Joshua John Christopher Wakefield (born 6 November 1993) is an English footballer who plays as a midfielder for Southern League Premier South side Salisbury.

Career
Wakefield started his career in local football in Shanklin, he then moved to AFC Bournemouth and started a two-year apprenticeship in the summer of 2010. In November 2011, Wakefield joined Wimborne Town along with Billy Maybury on a one-month work experience deal. In January 2012, he was again sent out on loan, joining Hamworthy United. He made his debut for the Hammers in a 4–0 defeat to Moneyfields. In April 2012, Wakefield was offered his first professional contract, on a one-year deal. On 30 April 2012, he was drafted into first team duty, making his debut in a 1–1 draw with Scunthorpe United, coming on as a substitute for Donal McDermott in the second half.
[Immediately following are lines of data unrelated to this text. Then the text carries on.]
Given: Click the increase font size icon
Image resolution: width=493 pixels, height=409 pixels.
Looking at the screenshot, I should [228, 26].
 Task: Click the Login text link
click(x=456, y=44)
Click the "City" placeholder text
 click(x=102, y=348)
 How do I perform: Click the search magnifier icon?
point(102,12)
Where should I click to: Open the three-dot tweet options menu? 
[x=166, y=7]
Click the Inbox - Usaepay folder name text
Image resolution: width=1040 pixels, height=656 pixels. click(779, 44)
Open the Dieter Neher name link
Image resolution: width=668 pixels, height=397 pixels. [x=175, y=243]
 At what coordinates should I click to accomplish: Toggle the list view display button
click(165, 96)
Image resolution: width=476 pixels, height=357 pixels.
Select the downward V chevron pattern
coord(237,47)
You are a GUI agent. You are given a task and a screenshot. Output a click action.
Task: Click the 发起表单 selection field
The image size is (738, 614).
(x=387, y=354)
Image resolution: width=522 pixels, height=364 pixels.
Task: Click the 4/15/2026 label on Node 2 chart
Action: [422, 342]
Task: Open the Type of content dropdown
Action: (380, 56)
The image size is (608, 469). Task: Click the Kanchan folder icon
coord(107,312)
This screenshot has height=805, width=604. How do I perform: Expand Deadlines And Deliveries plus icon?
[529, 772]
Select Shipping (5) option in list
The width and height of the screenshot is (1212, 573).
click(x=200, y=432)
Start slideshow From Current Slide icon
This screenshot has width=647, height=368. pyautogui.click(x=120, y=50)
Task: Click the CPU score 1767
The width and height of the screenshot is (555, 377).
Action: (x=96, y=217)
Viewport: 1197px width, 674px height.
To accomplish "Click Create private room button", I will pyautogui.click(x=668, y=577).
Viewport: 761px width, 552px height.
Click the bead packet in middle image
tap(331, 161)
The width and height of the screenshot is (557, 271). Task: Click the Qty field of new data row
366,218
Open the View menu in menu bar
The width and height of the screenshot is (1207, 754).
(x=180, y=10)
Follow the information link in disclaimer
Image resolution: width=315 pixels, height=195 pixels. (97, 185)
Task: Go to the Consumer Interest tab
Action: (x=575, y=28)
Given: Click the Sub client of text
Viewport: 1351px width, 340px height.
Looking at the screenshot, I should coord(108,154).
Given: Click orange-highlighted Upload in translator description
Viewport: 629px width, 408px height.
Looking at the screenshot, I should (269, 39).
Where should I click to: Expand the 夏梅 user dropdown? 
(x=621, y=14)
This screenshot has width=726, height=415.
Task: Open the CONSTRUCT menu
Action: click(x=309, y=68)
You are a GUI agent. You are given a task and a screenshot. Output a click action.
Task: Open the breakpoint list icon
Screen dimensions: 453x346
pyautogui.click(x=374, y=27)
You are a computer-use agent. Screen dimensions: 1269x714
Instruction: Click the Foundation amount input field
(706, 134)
On 18 August 2015, Wakefield joined League Two side Yeovil Town on a one-month loan deal, and made his debut that evening against York City.

On 25 February 2016, Wakefield joined League One side Walsall on loan until the end of the season.

On 24 May 2016 Wakefield was released by Bournemouth.

On 4 August 2016, Wakefield joined National League side Aldershot Town on a one-year deal.

On 21 December 2016, Wakefield was released from Aldershot Town by manager Gary Waddock at the end of his contract in January 2017.

On 23 January 2017, Wakefield signed for National League South side Poole Town.

In July 2017, Wakefield joined Southern League Premier Division club Weymouth on a one-year contract. 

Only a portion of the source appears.